State the number of lines in the material below that hold "card", and add nothing to it.

▸ Material provided:
****************
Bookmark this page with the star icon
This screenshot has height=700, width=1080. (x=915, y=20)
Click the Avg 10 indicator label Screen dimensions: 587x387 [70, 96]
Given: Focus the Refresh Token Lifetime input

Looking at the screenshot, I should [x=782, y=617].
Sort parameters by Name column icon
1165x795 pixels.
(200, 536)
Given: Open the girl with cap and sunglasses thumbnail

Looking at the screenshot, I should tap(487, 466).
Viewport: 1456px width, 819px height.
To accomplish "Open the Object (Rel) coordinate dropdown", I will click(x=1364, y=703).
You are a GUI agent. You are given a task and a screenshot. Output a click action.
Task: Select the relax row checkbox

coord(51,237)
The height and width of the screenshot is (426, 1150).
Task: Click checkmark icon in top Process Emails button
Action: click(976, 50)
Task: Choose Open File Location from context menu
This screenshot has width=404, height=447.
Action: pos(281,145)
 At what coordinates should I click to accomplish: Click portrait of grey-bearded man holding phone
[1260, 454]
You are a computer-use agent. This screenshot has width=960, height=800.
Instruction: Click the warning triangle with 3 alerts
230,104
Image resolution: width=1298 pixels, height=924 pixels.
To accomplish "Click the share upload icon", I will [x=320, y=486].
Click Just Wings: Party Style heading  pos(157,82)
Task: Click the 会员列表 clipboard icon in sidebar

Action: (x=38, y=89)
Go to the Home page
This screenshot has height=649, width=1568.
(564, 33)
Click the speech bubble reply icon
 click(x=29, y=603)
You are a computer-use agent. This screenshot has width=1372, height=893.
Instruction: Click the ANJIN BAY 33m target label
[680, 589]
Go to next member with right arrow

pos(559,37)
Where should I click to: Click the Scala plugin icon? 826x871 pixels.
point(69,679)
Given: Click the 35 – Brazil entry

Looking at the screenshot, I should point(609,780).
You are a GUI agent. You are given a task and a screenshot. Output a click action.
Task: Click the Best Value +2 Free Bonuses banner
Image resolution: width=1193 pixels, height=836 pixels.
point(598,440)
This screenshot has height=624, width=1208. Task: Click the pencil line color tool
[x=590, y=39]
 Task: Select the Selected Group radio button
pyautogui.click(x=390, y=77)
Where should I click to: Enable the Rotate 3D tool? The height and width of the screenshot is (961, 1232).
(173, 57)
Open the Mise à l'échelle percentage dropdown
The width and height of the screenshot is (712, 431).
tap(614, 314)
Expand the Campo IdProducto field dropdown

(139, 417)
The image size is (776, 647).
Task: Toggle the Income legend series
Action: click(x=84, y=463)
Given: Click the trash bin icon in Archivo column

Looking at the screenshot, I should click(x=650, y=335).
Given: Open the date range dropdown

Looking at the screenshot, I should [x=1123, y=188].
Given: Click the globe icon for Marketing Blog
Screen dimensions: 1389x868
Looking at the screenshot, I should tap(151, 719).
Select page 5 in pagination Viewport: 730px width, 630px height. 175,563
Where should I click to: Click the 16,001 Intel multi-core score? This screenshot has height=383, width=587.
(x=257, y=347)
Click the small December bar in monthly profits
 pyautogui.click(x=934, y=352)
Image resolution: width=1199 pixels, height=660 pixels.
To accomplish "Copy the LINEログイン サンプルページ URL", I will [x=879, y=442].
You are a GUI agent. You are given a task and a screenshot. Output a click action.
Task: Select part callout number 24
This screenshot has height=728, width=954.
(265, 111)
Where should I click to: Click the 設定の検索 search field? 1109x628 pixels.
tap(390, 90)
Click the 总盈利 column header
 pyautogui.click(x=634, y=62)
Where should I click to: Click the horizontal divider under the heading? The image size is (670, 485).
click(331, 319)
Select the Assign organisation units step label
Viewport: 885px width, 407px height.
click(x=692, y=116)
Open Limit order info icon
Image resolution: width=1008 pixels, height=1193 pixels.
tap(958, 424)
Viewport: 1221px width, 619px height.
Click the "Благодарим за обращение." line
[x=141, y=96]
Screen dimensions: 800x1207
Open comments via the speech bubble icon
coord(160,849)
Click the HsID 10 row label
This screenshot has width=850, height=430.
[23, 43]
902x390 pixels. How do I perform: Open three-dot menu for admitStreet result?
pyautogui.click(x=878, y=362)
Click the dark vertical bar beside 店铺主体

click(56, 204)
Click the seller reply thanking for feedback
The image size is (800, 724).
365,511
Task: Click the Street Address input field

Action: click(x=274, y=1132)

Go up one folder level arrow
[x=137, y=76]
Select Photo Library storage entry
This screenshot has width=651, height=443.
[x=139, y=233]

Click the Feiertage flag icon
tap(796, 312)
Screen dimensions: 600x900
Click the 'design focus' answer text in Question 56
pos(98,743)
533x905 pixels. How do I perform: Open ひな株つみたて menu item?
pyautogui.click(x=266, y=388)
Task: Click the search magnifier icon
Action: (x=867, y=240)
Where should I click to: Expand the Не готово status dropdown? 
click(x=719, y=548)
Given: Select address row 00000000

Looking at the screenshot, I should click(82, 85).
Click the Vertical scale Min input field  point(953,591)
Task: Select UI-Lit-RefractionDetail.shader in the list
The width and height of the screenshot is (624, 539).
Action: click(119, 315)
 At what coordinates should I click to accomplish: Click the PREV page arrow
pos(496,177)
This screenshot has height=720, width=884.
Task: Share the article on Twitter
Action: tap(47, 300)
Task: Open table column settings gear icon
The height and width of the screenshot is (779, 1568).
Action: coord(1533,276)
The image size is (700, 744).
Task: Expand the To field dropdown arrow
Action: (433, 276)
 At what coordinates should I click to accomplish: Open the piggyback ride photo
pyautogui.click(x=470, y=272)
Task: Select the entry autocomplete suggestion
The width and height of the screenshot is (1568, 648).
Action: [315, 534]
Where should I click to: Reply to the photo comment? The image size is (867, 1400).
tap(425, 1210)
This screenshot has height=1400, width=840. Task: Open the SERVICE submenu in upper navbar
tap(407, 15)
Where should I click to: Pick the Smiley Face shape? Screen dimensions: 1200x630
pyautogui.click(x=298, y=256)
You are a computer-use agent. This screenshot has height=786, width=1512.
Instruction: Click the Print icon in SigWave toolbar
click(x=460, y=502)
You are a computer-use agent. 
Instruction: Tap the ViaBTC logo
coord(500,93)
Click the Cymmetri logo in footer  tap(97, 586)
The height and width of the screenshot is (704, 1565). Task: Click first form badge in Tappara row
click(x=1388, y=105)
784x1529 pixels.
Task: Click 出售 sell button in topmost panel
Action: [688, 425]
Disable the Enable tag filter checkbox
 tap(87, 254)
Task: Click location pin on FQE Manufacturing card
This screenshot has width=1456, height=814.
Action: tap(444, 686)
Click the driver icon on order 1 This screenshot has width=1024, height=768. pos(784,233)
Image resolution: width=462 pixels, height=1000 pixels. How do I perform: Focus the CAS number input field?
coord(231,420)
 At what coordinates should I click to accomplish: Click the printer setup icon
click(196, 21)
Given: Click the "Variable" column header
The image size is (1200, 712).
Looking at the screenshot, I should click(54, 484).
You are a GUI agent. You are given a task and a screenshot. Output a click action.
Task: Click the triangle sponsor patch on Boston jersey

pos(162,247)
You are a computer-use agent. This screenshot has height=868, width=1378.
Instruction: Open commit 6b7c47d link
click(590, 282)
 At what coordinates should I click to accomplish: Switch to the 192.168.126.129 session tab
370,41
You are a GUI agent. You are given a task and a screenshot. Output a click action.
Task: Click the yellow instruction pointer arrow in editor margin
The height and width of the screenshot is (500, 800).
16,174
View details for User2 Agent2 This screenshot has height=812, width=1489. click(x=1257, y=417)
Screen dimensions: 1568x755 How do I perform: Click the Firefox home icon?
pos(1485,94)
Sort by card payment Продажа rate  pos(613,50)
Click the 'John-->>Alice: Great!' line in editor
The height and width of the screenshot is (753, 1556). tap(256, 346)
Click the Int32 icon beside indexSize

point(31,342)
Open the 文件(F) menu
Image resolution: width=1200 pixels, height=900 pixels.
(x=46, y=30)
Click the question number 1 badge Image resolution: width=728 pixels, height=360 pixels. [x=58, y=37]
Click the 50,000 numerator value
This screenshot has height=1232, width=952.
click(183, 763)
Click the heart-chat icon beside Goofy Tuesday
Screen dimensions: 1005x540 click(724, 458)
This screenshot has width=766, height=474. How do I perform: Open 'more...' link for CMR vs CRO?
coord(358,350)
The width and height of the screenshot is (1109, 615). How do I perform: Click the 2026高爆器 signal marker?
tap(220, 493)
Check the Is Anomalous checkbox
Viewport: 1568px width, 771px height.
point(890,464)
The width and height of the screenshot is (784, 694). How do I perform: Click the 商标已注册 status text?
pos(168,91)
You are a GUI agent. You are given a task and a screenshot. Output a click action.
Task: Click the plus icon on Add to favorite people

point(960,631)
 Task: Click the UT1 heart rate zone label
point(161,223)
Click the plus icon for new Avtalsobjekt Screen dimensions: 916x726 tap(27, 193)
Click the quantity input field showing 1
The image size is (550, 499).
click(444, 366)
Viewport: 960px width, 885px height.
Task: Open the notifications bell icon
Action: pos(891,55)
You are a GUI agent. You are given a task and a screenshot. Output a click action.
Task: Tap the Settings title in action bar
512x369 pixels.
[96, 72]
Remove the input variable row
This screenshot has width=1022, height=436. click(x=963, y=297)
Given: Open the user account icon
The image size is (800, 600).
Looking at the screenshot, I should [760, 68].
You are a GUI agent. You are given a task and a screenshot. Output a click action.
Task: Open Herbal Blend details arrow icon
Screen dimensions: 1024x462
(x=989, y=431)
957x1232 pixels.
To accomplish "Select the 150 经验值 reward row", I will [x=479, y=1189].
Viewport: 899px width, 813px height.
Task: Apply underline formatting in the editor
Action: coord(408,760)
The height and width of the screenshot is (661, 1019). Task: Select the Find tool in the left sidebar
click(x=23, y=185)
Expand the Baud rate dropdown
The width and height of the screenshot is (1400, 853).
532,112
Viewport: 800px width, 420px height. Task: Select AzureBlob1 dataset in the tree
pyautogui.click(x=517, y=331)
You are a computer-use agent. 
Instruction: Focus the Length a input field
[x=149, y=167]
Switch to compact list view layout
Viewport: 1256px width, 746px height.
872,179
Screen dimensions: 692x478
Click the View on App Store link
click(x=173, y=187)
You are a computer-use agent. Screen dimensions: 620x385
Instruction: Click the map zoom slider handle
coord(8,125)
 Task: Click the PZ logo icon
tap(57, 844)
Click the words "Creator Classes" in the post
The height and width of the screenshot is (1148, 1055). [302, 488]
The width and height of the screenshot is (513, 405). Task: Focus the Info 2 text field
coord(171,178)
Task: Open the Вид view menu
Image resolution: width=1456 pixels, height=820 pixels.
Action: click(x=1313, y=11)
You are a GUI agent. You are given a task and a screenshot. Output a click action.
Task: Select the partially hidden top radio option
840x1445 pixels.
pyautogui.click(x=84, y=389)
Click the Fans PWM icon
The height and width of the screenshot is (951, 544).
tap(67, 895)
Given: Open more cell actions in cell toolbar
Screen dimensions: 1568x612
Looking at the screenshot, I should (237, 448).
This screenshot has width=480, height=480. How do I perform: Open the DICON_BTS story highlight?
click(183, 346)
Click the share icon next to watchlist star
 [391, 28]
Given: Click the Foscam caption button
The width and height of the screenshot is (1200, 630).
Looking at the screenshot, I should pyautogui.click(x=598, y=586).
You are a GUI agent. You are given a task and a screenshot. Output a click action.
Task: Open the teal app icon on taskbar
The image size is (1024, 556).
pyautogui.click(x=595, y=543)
****************
▸ Result:
2